I think the range of choice is exhausting. You look at fashion week photos and everything blends into this wide array of choice, which is redundantly overwhelming. Working from my end, out of a 5-person studio in San José, Costa Rica, we are offering something that didn’t exist here before: the chance to go to an atelier and have something bespoke made, which offers our customers the possibility to adapt our pieces to their wants and needs. I don’t know if my practice will change that said system, but I’m not looking to belong to it necessarily…having a small-scale operation allows for that to happen.
“Working from my end, out of a 5-person studio in San José, Costa Rica, we are offering something that didn’t exist here before: the chance to go to an atelier and have something made bespoke and offer our customers the possibility to adapt our pieces to their wants and needs.”
Can stress reduce creativity? What are your personal links to slow lifestyle?
Sometimes stress sets a speed for working, and that speed fuels decision-making amongst other things. Stress is not always bad, as long as you get the rest you need to compensate. I prefer to work with a steady pace and rest in a balanced way. I enjoy driving as little as possible, long walks and cooking. My sisters and niece live close by and I like hanging out with them at the end of the day. I wake up very early and start working around 8 in the morning, so I’m more of a daylight person. Also gardening keeps me grounded. I have a green thumb!
“Sometimes stress sets a speed for working, and that speed fuels decision-making amongst other things.”
In reality, who is the end customer your designs are aimed at?
It’s bizarre that many of our customers are architects. Funnily enough, the name Obra Gris is the Spanish term for a construction site but it’s also very poetic: obra means work and gris means grey. We are trying to offer things for all shapes and sizes. It’s such a cliché for Latin [American] women to dress in tight and short clothes. Some may think our pieces are conceptual, but actually anyone can wear them. They’re easy and relaxed, but you have to be willing to have fun with them, otherwise you won’t get as much benefit out of them. I really like it when our customers bring a friend along and they start playing dress-up — trying things on and challenging each other to step into a different character that brings a different charisma.
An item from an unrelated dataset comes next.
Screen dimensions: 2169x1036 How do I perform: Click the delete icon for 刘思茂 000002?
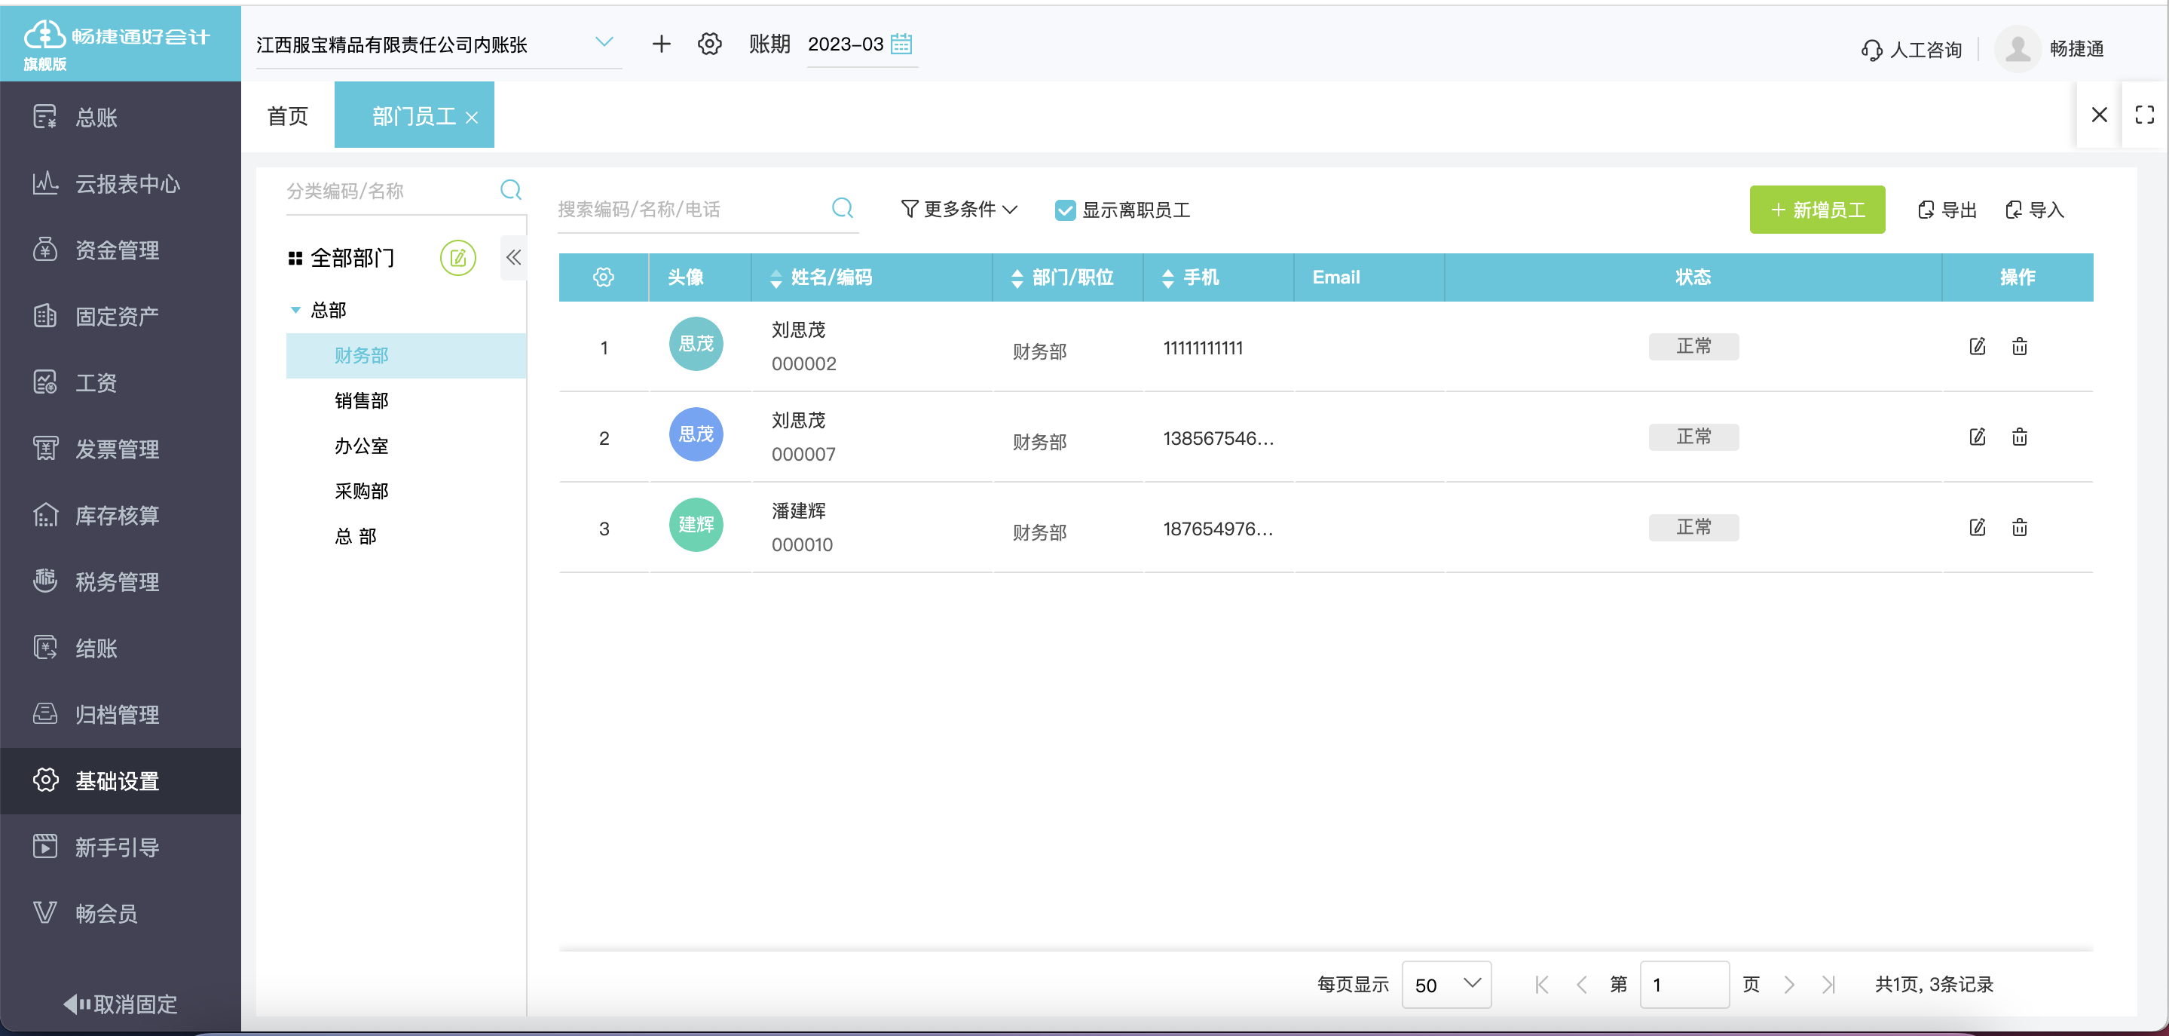[2022, 346]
What are your future goals with the OG brand?
This year we are involved in a few art projects in Costa Rica, a few exciting collaborations are also in progress. There’s also a new collection coming up and we are doing a trade show in New York in the fall to find retailers abroad. We are looking to expand to international retail markets. We want to grow in terms of production and make this a profitable business than can employ more creative and gifted hands, and thus enable opportunities for everyone in our supply chain. Fashion can be done in the right way!